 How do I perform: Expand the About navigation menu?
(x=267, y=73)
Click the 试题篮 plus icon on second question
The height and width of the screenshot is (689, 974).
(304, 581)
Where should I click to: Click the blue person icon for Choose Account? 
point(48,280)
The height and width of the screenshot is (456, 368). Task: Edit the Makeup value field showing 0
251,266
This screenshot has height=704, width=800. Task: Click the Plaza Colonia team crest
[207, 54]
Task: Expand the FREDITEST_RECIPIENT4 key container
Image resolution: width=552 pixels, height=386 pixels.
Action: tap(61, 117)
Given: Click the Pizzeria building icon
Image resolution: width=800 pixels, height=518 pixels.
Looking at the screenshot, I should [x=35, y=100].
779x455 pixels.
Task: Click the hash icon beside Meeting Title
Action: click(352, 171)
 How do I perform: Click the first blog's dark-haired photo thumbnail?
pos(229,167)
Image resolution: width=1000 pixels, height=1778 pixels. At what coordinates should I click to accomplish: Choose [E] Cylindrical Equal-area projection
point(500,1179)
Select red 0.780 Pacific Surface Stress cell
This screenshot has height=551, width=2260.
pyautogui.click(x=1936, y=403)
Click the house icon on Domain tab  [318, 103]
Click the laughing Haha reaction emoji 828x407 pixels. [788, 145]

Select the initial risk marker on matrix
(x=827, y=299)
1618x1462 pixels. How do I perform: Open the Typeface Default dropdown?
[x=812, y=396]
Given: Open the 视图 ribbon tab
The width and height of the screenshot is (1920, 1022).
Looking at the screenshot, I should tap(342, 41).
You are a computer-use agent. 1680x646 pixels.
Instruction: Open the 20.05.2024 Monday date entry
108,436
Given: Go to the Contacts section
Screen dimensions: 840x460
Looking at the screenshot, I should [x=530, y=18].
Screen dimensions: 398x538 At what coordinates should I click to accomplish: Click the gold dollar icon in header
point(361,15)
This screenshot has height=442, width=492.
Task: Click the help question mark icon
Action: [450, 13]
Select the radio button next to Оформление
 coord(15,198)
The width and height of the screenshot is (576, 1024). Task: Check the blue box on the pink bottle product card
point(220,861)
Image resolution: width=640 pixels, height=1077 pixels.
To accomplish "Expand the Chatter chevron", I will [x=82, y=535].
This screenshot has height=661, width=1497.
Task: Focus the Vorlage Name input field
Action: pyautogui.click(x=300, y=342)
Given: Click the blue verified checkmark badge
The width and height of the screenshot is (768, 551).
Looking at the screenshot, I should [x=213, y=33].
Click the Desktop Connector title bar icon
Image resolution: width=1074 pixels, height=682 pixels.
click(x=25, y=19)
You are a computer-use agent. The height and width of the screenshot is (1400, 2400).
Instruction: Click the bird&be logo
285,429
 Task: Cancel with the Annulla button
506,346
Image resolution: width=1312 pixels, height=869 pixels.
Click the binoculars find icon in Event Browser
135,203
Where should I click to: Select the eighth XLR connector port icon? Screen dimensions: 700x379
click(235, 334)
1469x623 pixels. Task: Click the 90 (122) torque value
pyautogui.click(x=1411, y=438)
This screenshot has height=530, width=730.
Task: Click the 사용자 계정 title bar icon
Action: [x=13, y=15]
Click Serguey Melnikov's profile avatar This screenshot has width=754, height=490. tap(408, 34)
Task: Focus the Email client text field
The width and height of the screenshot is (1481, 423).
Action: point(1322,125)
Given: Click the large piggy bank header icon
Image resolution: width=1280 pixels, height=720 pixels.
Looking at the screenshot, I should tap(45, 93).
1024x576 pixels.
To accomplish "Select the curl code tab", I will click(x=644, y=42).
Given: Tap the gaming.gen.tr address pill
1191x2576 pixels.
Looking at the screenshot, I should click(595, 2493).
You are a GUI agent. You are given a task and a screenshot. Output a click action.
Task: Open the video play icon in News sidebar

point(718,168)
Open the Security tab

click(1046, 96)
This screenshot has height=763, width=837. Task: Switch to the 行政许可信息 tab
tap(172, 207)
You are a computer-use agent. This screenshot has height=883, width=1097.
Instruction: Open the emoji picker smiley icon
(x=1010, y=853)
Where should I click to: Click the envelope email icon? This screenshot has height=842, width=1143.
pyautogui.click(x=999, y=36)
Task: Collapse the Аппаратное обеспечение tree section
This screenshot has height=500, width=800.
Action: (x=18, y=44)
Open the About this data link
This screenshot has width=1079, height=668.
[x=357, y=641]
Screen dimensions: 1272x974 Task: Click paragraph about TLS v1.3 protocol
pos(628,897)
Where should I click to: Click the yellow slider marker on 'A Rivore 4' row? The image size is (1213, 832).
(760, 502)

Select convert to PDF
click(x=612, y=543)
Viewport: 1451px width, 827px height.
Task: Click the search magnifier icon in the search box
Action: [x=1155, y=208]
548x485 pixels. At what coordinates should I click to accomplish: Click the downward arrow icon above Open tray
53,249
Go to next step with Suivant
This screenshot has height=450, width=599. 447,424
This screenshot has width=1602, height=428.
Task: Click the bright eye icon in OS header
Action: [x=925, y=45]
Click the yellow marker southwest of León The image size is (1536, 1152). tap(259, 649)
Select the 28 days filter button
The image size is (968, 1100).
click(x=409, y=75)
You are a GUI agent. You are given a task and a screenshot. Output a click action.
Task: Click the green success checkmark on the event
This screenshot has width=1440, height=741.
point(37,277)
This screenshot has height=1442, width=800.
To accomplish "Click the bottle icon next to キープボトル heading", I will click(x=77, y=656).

§

WHAT TO DO: The full listing is to be restated word for word.

RESPONSE BELOW:
 How do I perform: Expand the About navigation menu?
(x=267, y=73)
Click the 试题篮 plus icon on second question
The height and width of the screenshot is (689, 974).
(304, 581)
Where should I click to: Click the blue person icon for Choose Account? 
point(48,280)
The height and width of the screenshot is (456, 368). Task: Edit the Makeup value field showing 0
251,266
This screenshot has height=704, width=800. Task: Click the Plaza Colonia team crest
[207, 54]
Task: Expand the FREDITEST_RECIPIENT4 key container
Image resolution: width=552 pixels, height=386 pixels.
Action: tap(61, 117)
Given: Click the Pizzeria building icon
Image resolution: width=800 pixels, height=518 pixels.
Looking at the screenshot, I should [x=35, y=100].
779x455 pixels.
Task: Click the hash icon beside Meeting Title
Action: click(352, 171)
 How do I perform: Click the first blog's dark-haired photo thumbnail?
pos(229,167)
Image resolution: width=1000 pixels, height=1778 pixels. At what coordinates should I click to accomplish: Choose [E] Cylindrical Equal-area projection
point(500,1179)
Select red 0.780 Pacific Surface Stress cell
This screenshot has height=551, width=2260.
pyautogui.click(x=1936, y=403)
Click the house icon on Domain tab  [318, 103]
Click the laughing Haha reaction emoji 828x407 pixels. [788, 145]

Select the initial risk marker on matrix
(x=827, y=299)
1618x1462 pixels. How do I perform: Open the Typeface Default dropdown?
[x=812, y=396]
Given: Open the 视图 ribbon tab
The width and height of the screenshot is (1920, 1022).
Looking at the screenshot, I should tap(342, 41).
You are a computer-use agent. 1680x646 pixels.
Instruction: Open the 20.05.2024 Monday date entry
108,436
Given: Go to the Contacts section
Screen dimensions: 840x460
Looking at the screenshot, I should [x=530, y=18].
Screen dimensions: 398x538 At what coordinates should I click to accomplish: Click the gold dollar icon in header
point(361,15)
This screenshot has height=442, width=492.
Task: Click the help question mark icon
Action: [450, 13]
Select the radio button next to Оформление
 coord(15,198)
The width and height of the screenshot is (576, 1024). Task: Check the blue box on the pink bottle product card
point(220,861)
Image resolution: width=640 pixels, height=1077 pixels.
To accomplish "Expand the Chatter chevron", I will [x=82, y=535].
This screenshot has height=661, width=1497.
Task: Focus the Vorlage Name input field
Action: pyautogui.click(x=300, y=342)
Given: Click the blue verified checkmark badge
The width and height of the screenshot is (768, 551).
Looking at the screenshot, I should [x=213, y=33].
Click the Desktop Connector title bar icon
Image resolution: width=1074 pixels, height=682 pixels.
click(x=25, y=19)
You are a computer-use agent. The height and width of the screenshot is (1400, 2400).
Instruction: Click the bird&be logo
285,429
 Task: Cancel with the Annulla button
506,346
Image resolution: width=1312 pixels, height=869 pixels.
Click the binoculars find icon in Event Browser
135,203
Where should I click to: Select the eighth XLR connector port icon? Screen dimensions: 700x379
click(235, 334)
1469x623 pixels. Task: Click the 90 (122) torque value
pyautogui.click(x=1411, y=438)
This screenshot has height=530, width=730.
Task: Click the 사용자 계정 title bar icon
Action: [x=13, y=15]
Click Serguey Melnikov's profile avatar This screenshot has width=754, height=490. tap(408, 34)
Task: Focus the Email client text field
The width and height of the screenshot is (1481, 423).
Action: point(1322,125)
Given: Click the large piggy bank header icon
Image resolution: width=1280 pixels, height=720 pixels.
Looking at the screenshot, I should tap(45, 93).
1024x576 pixels.
To accomplish "Select the curl code tab", I will click(x=644, y=42).
Given: Tap the gaming.gen.tr address pill
1191x2576 pixels.
Looking at the screenshot, I should click(595, 2493).
You are a GUI agent. You are given a task and a screenshot. Output a click action.
Task: Open the video play icon in News sidebar

point(718,168)
Open the Security tab

click(1046, 96)
This screenshot has height=763, width=837. Task: Switch to the 行政许可信息 tab
tap(172, 207)
You are a computer-use agent. This screenshot has height=883, width=1097.
Instruction: Open the emoji picker smiley icon
(x=1010, y=853)
Where should I click to: Click the envelope email icon? This screenshot has height=842, width=1143.
pyautogui.click(x=999, y=36)
Task: Collapse the Аппаратное обеспечение tree section
This screenshot has height=500, width=800.
Action: (x=18, y=44)
Open the About this data link
This screenshot has width=1079, height=668.
[x=357, y=641]
Screen dimensions: 1272x974 Task: Click paragraph about TLS v1.3 protocol
pos(628,897)
Where should I click to: Click the yellow slider marker on 'A Rivore 4' row? The image size is (1213, 832).
(760, 502)

Select convert to PDF
click(x=612, y=543)
Viewport: 1451px width, 827px height.
Task: Click the search magnifier icon in the search box
Action: [x=1155, y=208]
548x485 pixels. At what coordinates should I click to accomplish: Click the downward arrow icon above Open tray
53,249
Go to next step with Suivant
This screenshot has height=450, width=599. 447,424
This screenshot has width=1602, height=428.
Task: Click the bright eye icon in OS header
Action: [x=925, y=45]
Click the yellow marker southwest of León The image size is (1536, 1152). tap(259, 649)
Select the 28 days filter button
The image size is (968, 1100).
click(x=409, y=75)
You are a GUI agent. You are given a task and a screenshot. Output a click action.
Task: Click the green success checkmark on the event
This screenshot has width=1440, height=741.
point(37,277)
This screenshot has height=1442, width=800.
To accomplish "Click the bottle icon next to キープボトル heading", I will click(x=77, y=656).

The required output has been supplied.